The world’s leading publication for data science, AI, and ML professionals.

Deep Learning Illustrated, Part 3: Convolutional Neural Networks

An illustrated and intuitive guide on the inner workings of a CNN

Welcome to Part 3 of our illustrated journey through Deep Learning. If you’ve missed the previous articles, definitely go back to read them. They lay the groundwork for what we’re about to dive into today.

Deep Learning, Illustrated

To quickly recap, we previously discussed the inner workings of neural networks by building a simple model to predict the daily revenue of an ice cream shop. We found that neural networks can handle complex problems by harnessing the combined power of several neurons. This allows them to uncover patterns in data that might otherwise be hard to recognize. We also learned that neural networks primarily solve two types of problems: Regression or Classification.

Just as we built a revenue prediction model, we can create models to address diverse problems by modifying the structure. Convolutional Neural Networks (CNNs) are specialized models designed for image recognition tasks. However, they rely on the same fundamental principles as the models we have encountered thus far (plus a few more steps). Today, we will explore the inner workings of a CNN and understand exactly what is happening behind the scenes.

For our first-ever CNN, let’s build an X-or-not-X model. This model should determine whether an image represents an X or not.

Groundbreaking, I know. For fellow Silicon Valley watchers, this model is very much inspired by my boy Jian Yang’s brilliant hotdog-not-hotdog app.

In our revenue model, we used two inputs – temperature and day of the week – to predict revenue. These were easy to input because they were numerical. But how do we input images into a neural network instead of numerical values?

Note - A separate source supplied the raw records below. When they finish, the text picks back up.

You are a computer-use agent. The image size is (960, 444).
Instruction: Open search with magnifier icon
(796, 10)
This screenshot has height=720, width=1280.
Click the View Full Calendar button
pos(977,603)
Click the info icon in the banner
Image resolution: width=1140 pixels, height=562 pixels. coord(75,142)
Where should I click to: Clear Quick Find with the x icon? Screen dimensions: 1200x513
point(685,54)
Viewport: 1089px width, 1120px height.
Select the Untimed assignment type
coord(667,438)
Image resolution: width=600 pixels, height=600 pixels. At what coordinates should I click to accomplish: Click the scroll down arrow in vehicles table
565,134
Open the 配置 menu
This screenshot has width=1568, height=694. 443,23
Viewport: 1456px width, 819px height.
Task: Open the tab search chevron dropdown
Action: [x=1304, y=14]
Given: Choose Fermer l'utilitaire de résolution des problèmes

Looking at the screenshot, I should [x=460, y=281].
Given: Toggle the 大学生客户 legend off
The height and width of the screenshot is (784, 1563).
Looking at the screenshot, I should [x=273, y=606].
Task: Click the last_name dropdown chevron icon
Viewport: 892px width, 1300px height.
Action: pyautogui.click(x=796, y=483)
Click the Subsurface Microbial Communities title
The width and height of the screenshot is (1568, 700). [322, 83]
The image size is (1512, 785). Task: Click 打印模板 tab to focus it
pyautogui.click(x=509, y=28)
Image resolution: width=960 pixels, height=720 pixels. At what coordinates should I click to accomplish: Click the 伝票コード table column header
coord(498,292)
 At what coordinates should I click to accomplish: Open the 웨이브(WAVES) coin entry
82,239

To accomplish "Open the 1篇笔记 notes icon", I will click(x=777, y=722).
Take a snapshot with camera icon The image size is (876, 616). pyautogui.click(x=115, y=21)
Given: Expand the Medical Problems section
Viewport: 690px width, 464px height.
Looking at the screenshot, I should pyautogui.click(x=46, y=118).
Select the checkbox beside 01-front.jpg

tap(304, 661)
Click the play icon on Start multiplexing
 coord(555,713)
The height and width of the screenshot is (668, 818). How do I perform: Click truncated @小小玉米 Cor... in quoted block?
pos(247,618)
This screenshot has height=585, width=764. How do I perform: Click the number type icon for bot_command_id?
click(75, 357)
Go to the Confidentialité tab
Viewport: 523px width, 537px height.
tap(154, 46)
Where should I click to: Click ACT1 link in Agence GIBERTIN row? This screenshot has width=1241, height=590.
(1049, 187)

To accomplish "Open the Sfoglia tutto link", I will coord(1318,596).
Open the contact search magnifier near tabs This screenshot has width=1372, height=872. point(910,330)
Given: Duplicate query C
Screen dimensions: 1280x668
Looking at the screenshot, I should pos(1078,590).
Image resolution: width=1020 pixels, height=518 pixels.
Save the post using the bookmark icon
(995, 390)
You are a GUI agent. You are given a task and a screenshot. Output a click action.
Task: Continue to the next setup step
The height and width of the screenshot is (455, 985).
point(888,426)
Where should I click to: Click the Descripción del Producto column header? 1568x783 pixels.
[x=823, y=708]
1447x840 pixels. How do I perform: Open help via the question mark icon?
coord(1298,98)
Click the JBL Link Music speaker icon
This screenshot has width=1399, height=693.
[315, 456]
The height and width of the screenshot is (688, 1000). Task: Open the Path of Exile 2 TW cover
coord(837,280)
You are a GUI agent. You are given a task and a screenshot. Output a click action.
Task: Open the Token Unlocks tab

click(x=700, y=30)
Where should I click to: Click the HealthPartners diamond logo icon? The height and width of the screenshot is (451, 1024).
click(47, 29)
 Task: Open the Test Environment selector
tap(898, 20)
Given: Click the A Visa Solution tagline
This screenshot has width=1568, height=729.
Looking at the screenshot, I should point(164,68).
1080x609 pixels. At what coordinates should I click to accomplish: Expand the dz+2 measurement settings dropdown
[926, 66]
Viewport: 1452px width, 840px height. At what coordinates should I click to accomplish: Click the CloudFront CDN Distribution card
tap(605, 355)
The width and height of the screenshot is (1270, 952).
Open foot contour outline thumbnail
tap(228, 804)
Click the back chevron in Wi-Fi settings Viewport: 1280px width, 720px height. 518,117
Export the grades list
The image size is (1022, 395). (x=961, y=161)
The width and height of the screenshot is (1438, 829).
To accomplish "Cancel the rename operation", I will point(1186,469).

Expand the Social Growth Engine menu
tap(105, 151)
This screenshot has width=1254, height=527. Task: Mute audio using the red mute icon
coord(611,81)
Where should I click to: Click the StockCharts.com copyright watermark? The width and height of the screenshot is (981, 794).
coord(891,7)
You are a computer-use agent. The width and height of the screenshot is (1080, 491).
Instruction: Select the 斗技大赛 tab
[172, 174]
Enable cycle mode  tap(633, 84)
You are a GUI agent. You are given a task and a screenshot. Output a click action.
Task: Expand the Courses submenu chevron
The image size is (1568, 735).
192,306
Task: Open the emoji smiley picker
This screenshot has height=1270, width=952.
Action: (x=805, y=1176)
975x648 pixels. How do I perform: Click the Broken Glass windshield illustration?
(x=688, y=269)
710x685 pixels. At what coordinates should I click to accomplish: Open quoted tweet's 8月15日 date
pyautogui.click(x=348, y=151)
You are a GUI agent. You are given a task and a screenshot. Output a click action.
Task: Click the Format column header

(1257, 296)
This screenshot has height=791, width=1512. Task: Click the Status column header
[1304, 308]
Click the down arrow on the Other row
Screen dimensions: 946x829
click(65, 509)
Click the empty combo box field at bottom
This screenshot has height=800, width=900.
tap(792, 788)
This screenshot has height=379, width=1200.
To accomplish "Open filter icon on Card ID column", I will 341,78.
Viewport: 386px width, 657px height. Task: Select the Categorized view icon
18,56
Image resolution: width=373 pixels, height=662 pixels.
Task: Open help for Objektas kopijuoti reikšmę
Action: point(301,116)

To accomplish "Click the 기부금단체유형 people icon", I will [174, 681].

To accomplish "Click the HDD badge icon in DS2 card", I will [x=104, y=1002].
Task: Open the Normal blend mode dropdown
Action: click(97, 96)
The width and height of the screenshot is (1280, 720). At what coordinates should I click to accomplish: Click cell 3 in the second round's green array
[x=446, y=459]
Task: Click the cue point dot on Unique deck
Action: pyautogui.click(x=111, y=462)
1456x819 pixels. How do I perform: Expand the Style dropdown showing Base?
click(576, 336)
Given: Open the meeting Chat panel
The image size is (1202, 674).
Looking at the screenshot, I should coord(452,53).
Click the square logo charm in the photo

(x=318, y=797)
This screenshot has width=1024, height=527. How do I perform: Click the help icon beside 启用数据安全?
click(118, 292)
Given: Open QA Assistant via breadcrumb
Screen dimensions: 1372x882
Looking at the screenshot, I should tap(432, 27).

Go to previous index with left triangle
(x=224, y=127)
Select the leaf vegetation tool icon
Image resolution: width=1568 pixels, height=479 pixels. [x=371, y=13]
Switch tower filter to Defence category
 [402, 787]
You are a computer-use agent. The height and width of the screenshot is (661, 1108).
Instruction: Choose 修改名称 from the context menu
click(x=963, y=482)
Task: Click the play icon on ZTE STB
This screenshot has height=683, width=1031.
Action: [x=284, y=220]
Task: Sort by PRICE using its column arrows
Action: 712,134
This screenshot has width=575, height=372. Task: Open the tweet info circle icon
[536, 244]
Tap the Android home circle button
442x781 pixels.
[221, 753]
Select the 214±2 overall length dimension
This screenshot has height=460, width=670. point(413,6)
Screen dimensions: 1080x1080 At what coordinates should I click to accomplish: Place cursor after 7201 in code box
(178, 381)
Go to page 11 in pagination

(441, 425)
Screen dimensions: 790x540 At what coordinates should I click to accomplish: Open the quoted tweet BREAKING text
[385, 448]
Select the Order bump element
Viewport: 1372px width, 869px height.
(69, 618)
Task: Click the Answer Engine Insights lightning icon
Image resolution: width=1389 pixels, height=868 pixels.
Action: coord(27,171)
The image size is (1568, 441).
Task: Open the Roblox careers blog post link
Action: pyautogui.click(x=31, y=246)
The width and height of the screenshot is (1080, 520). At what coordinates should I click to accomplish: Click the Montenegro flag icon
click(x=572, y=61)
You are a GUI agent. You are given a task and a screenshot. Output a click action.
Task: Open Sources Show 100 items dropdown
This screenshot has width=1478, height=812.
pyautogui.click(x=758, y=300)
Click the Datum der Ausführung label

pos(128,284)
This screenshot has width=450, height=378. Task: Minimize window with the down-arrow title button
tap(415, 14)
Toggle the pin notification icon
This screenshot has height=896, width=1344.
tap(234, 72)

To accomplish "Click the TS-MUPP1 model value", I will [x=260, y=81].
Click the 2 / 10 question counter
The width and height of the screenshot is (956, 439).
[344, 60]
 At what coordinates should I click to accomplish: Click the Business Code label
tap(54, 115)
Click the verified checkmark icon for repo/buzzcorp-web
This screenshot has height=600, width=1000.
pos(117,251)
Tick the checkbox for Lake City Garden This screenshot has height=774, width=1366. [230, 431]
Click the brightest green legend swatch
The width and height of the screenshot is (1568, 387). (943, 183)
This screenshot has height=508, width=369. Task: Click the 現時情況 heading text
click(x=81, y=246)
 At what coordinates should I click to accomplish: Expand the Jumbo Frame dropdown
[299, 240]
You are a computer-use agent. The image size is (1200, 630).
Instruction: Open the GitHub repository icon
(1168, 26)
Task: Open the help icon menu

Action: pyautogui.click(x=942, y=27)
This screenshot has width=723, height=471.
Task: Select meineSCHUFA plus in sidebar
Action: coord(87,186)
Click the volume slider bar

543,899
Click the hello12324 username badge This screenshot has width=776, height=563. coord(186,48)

The answer is rather straightforward. When we zoom into an image, we see that it’s basically just a bunch of pixels:

Since our X is a simple black and white image, let’s designate each pixel as either a 1 (representing a black pixel) or a 0 (representing a white pixel). These pixels are stored as a matrix of 0s and 1s.

We can convert this 5×5 matrix into a column:

And this column of 25 (5×5) 1s and 0s can now be our inputs into the neural network:

From the previous article, we also know that a trained neural network comes with weight and bias terms. Let’s assume this is a trained neural network, then here, we’ll have 25 inputs to this neuron, each with its own weight, plus one bias term. If we want to create a more complex neural network (as images typically require), we need to add more neurons and/or layers. However, this increase will exponentially increase the number of weights and bias terms that need to be optimized, requiring significant computational power.

Despite this, it may still be feasible for very very small images, such as our 5×5 pixel image. However, a 256×256 pixel image will result in 65536 (256×256) input weights plus 1 bias term… for a neural network with just 1 neuron! More complex images would require even more neurons and layers (!!). As a result, this method of feeding image pixel values may not scale effectively.

Another concern is that images may not always look as expected. For instance, we could have this ideally centered, beautiful little ‘X’:

Or a wonky one like this:

Or an off-centered one like this:

All the images are of ‘X’, but each ‘X’ looks slightly different. If we train our neural network using a perfectly centered ‘X’, it may not perform well with other ‘X’ images. This is because the network only recognizes a perfectly-centered ‘X’. It cannot identify an off-center or distorted ‘X’. It knows only one pattern. This is not practical for real-world applications, as images are rarely that straightforward. Therefore, we need to adapt our neural network to handle situations where the ‘X’ isn’t perfectly centered.

We need to be more creative with our approach in constructing this neural network, perhaps by understanding the underlying patterns in all the images instead of just the pattern of one kind of image.

And if you think about it – our minds recognize images in a similar way, focusing on the features of an image and piecing them together. Given the vast amount of information we encounter, our brains excel at identifying features and discarding unnecessary information.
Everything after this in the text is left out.